Avis #51 : Je suis Camille - Jean-Loup Felicioli

Syros jeunesse nous vend la mèche dans le résumé de la quatrième de couverture de cet album de Jean-Loup Felicioli : Camille est une jeune fille trans. Je précise que c'est l'éditeur qui nous le révèle parce que, dans la première moitié de l'album, rien ne nous permet de savoir que Camille n'est pas cisgenre. Elle nous est présentée comme une petite fille ayant quitté Los Angeles avec sa famille à la suite d'un mystérieux évènement qui l'a manifestement ébranlée. Camille s'apprête à faire son entée en sixième, un grand moment dans sa nouvelle vie française. À l'école, malgré les premières appréhensions, elle noué très vite une amitié profonde avec Zoé. Les deux jeunes filles passent tout leur temps ensemble : qu'elles parlent de Rémi, le beau garçon de quatrième dont s'est amourachée Zoé, ou qu'elles se réunissent autour de leur passion commune pour la musique, leur complicité semble plus forte chaque jour.

Aucun moyen pour les lecteur·rices donc, de savoir que Camille est transgenre. Bien sûr, on sait d'emblée qu'il y a quelque chose, et on peut déduire, en restant attentif aux indices glissés çà et là, que le problème qu'a rencontré Camille à Los Angeles est lié à la féminité puisqu'elle mentionne notamment « [sa] première fois avec une jupe (...) le jour où [sa] vie s'est effondrée » et qu'elle s'agace quand le prof de SVT lui demande si c'est Camille fille ou Camille garçon lors de sa première journée d'école.

Ce n'est donc qu'au milieu du récit que l'on apprend la transidentité de l'héroïne. Après avoir été surprise aux toilettes par la tante de Zoé, Camille décide de confier son secret à sa meilleure amie, qui, si elle est un peu étonnée face à cette situation qu'elle n'est pas certaine de comprendre entièrement, ne voit pas ce que cela pourrait changer à leur amitié.

C'est une vraie belle découverte que cet album de Jean-Loup Felicioli. La transidentité y est présentée comme quelque chose de banal, d'anodin, sans pour autant mettre de côté les difficultés que peuvent rencontrer les enfants trans. Camille a été moquée quand elle a décidé de se vivre comme elle se ressent et craint tout naturellement de connaître les mêmes désagréments lors de son nouveau départ. Ce n'est pas la question de l'identité de genre qui crée le trouble du personnage ici, mais plutôt la question du coming out. Camille n'a aucune incertitude sur son identité, c'est un questionnement par lequel elle et sa famille sont déjà passés quand s'ouvre le récit. Ses parents et sa petite sœur ont bien intégré que Camille est une fille, et celle-ci s'est construite comme n'importe quelle petite fille. Les difficultés qu'elle rencontre sont liées à l'éventuel regard des autres et cette question de la révélation à autrui de son identité est traitée avec une jolie finesse : pas de discours disant qu'il faut impérativement tout révéler à tout le monde, mais bien l'affirmation qu'il faut se sentir prêt.e pour le faire. C'est à Camille de décider quand et à qui elle parle de sa transidentité.

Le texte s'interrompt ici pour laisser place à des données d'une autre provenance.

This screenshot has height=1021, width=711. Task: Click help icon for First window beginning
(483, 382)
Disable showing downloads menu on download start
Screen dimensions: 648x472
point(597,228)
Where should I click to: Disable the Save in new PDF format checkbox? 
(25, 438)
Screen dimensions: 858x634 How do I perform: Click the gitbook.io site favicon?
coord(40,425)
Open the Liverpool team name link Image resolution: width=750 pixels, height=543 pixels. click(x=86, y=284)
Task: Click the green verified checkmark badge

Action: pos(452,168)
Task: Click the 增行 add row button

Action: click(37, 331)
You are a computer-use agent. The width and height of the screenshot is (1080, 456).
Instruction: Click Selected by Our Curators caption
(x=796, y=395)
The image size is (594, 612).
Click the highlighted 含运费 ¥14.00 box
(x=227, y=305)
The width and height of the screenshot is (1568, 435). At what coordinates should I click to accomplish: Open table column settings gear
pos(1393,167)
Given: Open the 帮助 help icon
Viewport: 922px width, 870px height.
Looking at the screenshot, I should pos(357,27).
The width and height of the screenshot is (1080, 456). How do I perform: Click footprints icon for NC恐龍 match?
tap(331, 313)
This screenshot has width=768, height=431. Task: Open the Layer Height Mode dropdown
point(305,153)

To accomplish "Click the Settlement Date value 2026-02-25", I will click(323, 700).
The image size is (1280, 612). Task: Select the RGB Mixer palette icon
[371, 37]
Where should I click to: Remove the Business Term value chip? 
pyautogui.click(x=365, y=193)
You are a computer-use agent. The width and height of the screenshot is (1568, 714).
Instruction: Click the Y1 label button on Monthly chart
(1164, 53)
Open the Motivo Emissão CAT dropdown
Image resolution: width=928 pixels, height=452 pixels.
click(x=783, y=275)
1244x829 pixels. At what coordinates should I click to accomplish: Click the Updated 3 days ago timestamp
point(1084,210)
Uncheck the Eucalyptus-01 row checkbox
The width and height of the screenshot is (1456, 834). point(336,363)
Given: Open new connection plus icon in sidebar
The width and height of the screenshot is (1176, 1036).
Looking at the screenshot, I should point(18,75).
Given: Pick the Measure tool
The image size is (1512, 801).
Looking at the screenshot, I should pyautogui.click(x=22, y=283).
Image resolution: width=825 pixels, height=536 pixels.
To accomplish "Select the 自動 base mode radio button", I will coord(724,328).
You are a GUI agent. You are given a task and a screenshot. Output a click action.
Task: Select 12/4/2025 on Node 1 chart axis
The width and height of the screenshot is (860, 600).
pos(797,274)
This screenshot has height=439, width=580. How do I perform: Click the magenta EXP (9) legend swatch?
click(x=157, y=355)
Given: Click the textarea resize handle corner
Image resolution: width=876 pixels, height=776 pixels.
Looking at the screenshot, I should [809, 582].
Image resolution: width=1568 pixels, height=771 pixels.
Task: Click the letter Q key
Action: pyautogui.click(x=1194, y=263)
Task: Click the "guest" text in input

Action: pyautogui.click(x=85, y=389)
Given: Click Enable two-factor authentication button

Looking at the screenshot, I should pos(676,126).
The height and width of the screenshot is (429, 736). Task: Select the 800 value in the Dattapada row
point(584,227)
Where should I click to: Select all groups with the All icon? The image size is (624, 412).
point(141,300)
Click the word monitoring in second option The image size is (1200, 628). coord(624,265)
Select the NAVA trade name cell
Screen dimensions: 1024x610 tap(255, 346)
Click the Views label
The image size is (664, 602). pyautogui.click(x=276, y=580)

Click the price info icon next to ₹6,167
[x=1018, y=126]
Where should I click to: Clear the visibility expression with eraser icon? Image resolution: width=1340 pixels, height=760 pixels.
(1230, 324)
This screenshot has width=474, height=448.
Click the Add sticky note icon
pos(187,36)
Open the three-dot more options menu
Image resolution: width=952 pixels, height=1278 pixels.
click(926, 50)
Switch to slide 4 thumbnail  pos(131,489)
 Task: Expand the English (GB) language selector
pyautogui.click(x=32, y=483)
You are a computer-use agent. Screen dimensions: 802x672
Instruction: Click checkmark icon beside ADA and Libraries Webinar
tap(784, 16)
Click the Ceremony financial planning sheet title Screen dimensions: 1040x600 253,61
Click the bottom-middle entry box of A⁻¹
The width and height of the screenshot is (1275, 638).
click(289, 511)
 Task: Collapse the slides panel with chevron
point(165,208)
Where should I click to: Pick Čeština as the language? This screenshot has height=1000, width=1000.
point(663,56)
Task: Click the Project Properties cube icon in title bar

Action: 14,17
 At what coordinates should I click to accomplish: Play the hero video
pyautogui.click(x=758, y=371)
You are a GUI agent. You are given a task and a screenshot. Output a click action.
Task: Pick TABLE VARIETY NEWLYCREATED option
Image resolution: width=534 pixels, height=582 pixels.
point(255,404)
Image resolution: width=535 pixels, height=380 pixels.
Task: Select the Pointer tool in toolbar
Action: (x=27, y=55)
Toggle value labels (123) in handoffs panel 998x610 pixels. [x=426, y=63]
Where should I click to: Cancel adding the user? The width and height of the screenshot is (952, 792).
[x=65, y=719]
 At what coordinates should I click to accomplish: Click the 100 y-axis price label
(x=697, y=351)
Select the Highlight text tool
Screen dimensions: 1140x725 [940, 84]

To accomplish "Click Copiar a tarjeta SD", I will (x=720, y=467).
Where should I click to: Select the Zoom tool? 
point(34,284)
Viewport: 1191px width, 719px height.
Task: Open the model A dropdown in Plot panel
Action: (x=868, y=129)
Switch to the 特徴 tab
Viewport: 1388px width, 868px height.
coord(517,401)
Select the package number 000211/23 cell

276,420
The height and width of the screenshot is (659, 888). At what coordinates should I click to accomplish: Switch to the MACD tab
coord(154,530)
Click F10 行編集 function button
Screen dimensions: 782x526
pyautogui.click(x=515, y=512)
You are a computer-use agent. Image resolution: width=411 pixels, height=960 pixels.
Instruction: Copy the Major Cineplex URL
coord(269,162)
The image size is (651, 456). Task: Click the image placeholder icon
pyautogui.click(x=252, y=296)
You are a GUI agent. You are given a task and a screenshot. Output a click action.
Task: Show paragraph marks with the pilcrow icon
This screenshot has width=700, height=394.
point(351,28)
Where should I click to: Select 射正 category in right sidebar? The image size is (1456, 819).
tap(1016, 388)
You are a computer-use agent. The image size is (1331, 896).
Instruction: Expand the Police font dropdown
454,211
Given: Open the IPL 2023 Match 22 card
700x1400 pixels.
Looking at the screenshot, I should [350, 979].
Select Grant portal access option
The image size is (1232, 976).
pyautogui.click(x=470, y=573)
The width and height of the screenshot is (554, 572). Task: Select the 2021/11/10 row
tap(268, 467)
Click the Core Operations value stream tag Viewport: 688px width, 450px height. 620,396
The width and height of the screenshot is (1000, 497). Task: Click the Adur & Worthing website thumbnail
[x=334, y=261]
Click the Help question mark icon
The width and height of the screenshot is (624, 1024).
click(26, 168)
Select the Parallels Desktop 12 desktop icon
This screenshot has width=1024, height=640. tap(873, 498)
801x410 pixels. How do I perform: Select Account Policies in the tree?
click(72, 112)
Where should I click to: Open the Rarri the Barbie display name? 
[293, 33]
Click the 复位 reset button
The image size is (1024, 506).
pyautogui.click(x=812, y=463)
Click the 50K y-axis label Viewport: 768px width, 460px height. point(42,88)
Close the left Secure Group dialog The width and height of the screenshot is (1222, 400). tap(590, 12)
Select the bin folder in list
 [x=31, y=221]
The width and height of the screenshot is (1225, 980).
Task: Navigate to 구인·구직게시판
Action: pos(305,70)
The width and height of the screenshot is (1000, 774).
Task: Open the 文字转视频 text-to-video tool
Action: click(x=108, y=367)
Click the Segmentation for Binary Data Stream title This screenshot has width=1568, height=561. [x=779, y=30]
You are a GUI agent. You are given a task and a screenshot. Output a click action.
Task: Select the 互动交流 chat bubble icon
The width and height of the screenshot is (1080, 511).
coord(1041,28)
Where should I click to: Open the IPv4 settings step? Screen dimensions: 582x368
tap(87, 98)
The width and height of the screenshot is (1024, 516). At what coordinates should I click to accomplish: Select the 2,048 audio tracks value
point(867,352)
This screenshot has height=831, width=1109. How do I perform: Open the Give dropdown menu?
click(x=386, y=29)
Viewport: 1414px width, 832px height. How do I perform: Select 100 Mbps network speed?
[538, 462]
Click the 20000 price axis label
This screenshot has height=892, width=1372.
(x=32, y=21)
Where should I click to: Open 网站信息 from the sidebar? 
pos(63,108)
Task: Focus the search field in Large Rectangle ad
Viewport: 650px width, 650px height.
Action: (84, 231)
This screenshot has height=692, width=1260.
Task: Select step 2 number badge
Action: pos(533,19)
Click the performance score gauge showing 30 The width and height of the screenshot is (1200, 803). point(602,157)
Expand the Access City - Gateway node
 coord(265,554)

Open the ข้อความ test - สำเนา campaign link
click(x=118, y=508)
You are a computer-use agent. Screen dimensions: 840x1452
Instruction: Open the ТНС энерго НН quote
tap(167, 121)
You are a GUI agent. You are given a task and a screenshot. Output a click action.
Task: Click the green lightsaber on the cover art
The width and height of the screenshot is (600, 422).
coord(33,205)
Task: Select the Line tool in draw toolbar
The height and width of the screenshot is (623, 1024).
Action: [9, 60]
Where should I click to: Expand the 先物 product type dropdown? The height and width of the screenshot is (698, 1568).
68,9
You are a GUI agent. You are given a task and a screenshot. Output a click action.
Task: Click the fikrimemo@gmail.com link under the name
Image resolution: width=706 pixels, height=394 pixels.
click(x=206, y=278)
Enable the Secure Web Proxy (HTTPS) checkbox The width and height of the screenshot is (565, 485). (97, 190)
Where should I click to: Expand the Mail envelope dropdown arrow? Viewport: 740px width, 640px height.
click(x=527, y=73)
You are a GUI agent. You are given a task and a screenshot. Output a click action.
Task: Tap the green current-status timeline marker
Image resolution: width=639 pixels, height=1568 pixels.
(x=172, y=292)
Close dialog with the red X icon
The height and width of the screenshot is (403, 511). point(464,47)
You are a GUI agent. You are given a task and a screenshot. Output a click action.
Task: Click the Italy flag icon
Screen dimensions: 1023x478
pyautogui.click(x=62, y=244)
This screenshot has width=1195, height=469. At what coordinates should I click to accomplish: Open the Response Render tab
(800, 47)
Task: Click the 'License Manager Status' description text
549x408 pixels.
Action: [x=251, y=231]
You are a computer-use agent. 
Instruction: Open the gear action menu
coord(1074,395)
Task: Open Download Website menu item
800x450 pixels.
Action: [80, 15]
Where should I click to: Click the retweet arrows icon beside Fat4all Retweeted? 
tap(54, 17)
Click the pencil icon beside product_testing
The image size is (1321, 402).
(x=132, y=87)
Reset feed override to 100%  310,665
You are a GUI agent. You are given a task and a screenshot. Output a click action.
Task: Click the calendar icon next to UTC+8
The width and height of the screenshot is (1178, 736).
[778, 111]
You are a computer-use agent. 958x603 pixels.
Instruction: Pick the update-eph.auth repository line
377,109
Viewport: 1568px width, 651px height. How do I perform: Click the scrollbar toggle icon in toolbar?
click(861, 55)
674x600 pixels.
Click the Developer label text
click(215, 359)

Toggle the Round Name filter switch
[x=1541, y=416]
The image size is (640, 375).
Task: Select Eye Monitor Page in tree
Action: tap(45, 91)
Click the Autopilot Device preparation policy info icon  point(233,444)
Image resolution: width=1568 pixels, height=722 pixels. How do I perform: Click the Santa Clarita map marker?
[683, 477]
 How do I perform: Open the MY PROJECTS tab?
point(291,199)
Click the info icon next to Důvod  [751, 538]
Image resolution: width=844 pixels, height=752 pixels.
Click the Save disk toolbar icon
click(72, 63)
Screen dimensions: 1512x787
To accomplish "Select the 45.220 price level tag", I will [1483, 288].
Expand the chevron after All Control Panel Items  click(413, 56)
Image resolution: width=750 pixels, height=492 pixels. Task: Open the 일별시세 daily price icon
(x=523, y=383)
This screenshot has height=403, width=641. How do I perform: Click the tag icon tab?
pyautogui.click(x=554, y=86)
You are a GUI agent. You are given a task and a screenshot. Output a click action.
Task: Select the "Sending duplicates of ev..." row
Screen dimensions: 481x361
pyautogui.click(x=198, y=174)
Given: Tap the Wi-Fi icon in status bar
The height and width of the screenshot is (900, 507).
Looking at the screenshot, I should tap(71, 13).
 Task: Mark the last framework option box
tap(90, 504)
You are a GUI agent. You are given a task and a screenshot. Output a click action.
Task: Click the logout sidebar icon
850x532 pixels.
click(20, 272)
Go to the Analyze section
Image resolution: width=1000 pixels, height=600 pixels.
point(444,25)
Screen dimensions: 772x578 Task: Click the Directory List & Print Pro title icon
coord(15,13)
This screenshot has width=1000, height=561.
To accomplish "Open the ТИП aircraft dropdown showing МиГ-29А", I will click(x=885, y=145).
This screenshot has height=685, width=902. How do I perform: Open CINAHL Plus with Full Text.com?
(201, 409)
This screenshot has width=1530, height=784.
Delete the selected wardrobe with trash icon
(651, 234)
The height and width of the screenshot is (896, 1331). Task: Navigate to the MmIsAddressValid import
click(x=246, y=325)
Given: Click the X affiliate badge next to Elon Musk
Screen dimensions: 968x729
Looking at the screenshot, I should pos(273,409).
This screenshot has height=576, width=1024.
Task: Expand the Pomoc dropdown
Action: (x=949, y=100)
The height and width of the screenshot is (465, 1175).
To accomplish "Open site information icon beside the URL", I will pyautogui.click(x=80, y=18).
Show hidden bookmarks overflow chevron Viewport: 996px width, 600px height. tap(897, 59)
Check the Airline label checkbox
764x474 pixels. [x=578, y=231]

J'ai été très touché par cet album, qui offre une représentation positive d'un personnage trans (si vous avez d'autres exemples dans les albums jeunesse, je suis preneur !) et qui montre sans trop les les souligner la difficulté d'être soi-même face à autrui. Cet aspect est rendu de façon très douce et pourtant très émouvante quand la maman de Camille lui dit ses mots pour la réconforter : « Tu as choisi de vivre en écoutant ce que tu ressens au fond de toi. Et ce n'est pas un chemin facile. (...) Aie confiance, tu es beaucoup plus forte que ce que tu crois ».

En ne faisant entrer en jeu la thématique dès les premières pages, l'auteur laisse aux enfants qui liront cette histoire le temps de s'identifier au personnage pour ce qu'on nous donne de sa personnalité. De cette manière, il signe un livre universel, qui n'est pas réservé aux seul·es concerné·es (à ce sujet, j'estime qu'aucun livre traitant d'identités ou de sexualités autres que l'identité cisgenre et l'hétérosexualité n'est réservé qu'aux personnes concernées, mais certains peuvent parfois en donner l'impression).

Pour ne rien gâcher, les illustrations sont magnifiques et s'étalent sur de grandes pages. Un énorme coup de cœur à offrir aux enfants, dès 8 ans.